-- Текст отрывка --
Лев Копелев - И сотворил себе кумира...
Шла коллективизация. Готовилась „первая большевистская посевная“. Приезжие агитаторы носили по хатам газеты и брошюры; неграмотным читали вслух и сами рассказывали о международном положении, о великолепных благах, которые сулит новая колхозная жизнь.
В феврале и марте в некоторых деревнях были волнения — „волынки“.
Наезжала конная милиция и воинские части НКВД. В тех местах, где бывал я, обошлось без выстрелов, без кровопролития. Но эшелоны раскулаченных и „подкулачников“ — так называли тех, кто сопротивлялся коллективизации — все гнали и гнали на Север.
Длинные составы теплушек. В дверных проемах стояли красноармейцы с винтовками. За ними в полутьме копошились едва различимые люди в темном. Плач детей прорывался сквозь рокотание колес.
В деревне Охочая новосозданным колхозом командовал двадцатипятитысячник Чередниченко — „кривой комиссар“. На месте правого глаза у него розовел бугорчатый продолговатый шрам, захватывавший часть лба и скулы.
— Это пан-улан рубанул. Я пулеметчиком был; первый номер. Под Варшавой на лесной дороге они нас дуриком устерегли. Выскочили с двух просек, „Виват!“ — и давай рубать, как капусту. Мой ездовой растерялся; кони рванули; тачанка завалилась боком в канаву. Максим торчит в небо, хоть ангелов стреляй. Мы за карабины, за наганы… Тут он меня и вдарил, чуть башку надвое не развалил. Я и не вспомню, какой он был, тот пан-улан. Очунял аж только через две недели в лазарете. Никто и не мечтал, что живой буду. Все лекаря и сестры говорили: „Мы с тобой, хлопец, чудо сделали!“ Так что я вроде чудотворная икона.

Данные указания для снимков экрана
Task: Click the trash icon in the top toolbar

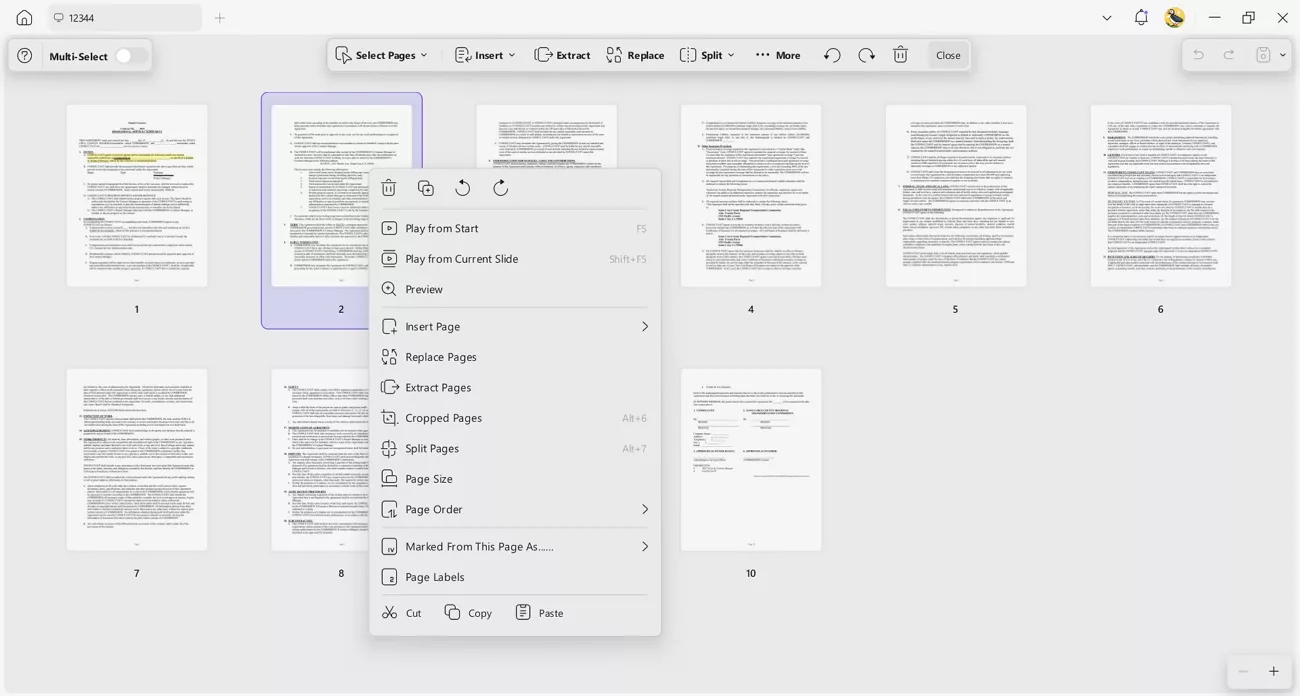Action: 900,55
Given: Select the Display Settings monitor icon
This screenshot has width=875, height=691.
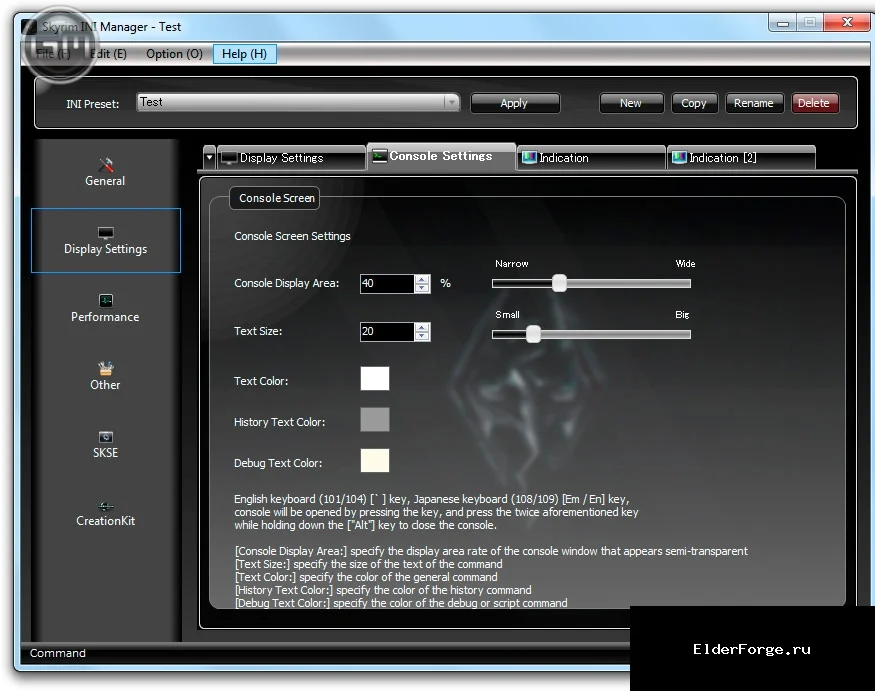Looking at the screenshot, I should pos(106,233).
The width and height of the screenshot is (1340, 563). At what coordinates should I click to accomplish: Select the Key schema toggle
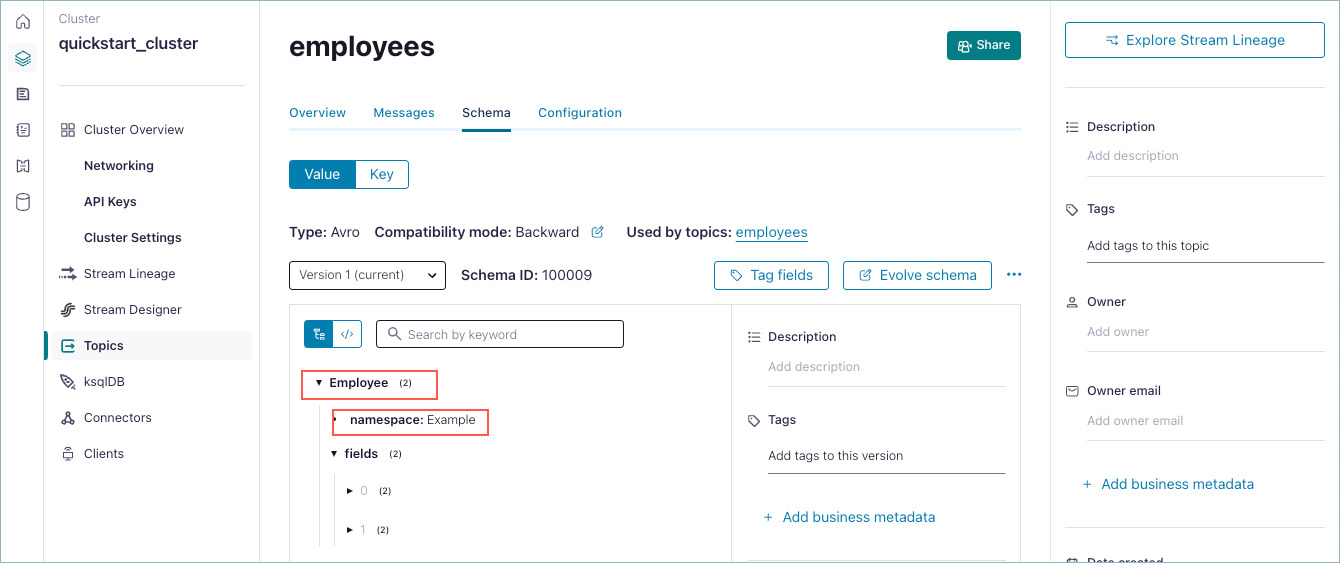[x=382, y=174]
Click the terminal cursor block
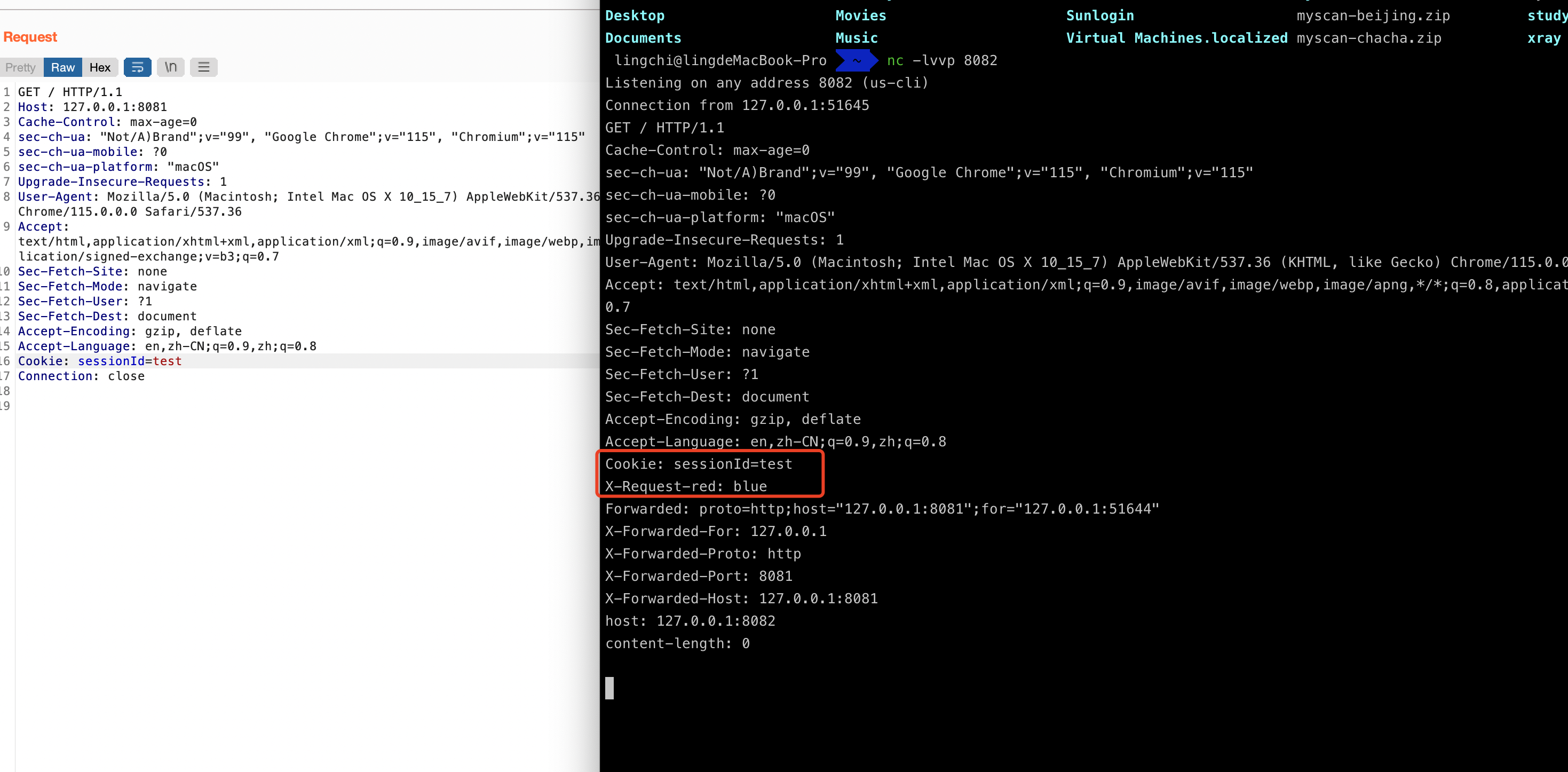 609,688
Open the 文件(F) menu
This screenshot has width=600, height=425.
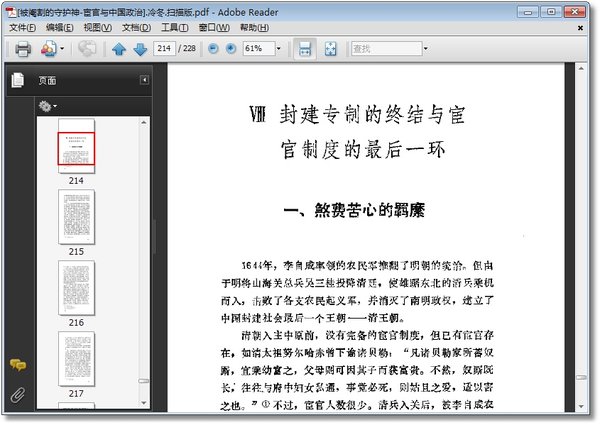pyautogui.click(x=22, y=28)
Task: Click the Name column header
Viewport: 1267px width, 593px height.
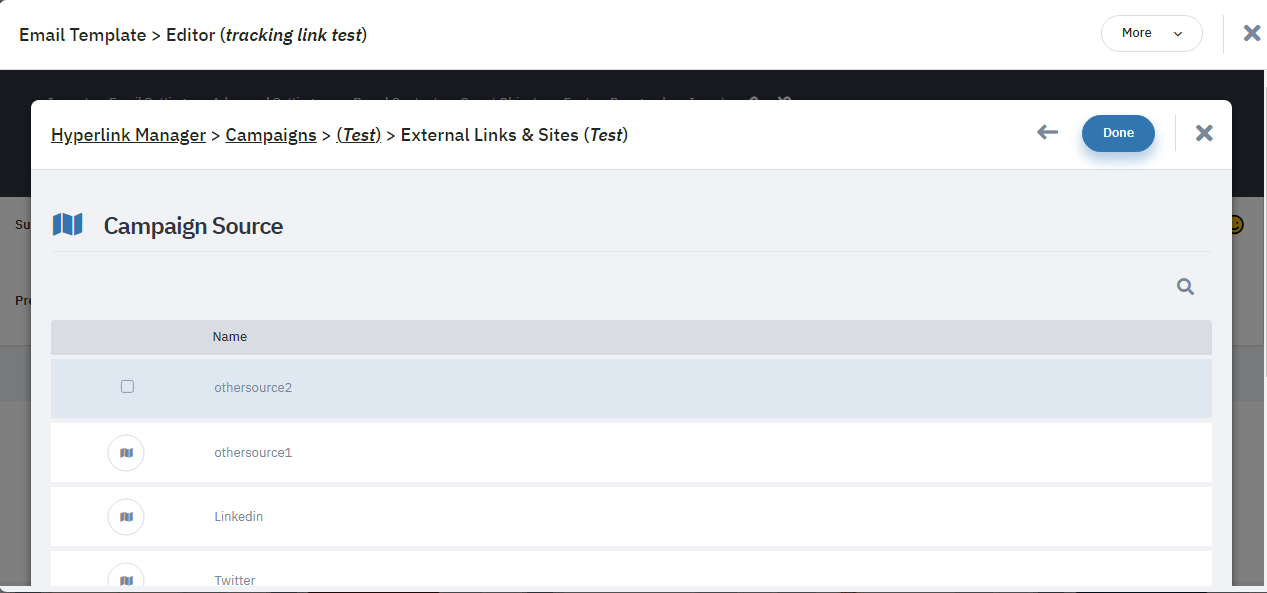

-- Задания --
1) Перечислите все виды оружия, которые упомянуты в отрывке о коллективизации.
2) Выпишите из отрывка о коллективизации фрагмент от слов «В деревне Охочая» до слов «лба и скулы.» включительно.
3) Продолжите отрывок о коллективизации, начав сразу после его последнего предложения.
Записи для этой работы не понадобятся.

-- Ответы --
1) Винтовки, Максим, карабины, наганы.

2)
В деревне Охочая новосозданным колхозом командовал двадцатипятитысячник Чередниченко — „кривой комиссар“. На месте правого глаза у него розовел бугорчатый продолговатый шрам, захватывавший часть лба и скулы.

3)
Он работал на заводе „Серп и молот“ бригадиром слесарей-лекальщиков, постоянно избирался в партком, в завком, был членом горкома партии. Но из цеха не уходил; гордился репутацией лучшего мастера.
— Я своим одним рабочим оком лучше вижу, чем другой четырехглазый спец-очкарик.
Когда его вызвали в партком и сказали, что направляют в село, Чередниченко сперва упирался:
— Не люблю я дядьков-гречкосеев. Не верю им. Каждый только за себя, за свою хату с краю да за свое майно и гроши. А я пролетарий с деда-прадеда и в ихнем навозном хозяйстве ни бум-бум. И мовы ихней толком не знаю, хотя фамилие мое и на „енко“.
Ему объяснили, что такие разговорчики пахнут уклоном в троцкизм, что он не смеет отпихиваться от высокого доверия партии. И ему не просто честь оказывают. Как бывший конармеец он обязан понимать — это боевое задание. На селе теперь — фронт, вроде как опять гражданская война. Классовый враг поднял голову и клыки показывает.
Направили его в русскую деревню Охочую, где жили потомки аракчеевских военных поселенцев. С первых же дней Чередниченко стал полновластным диктатором и через неделю завершил сплошную коллективизацию.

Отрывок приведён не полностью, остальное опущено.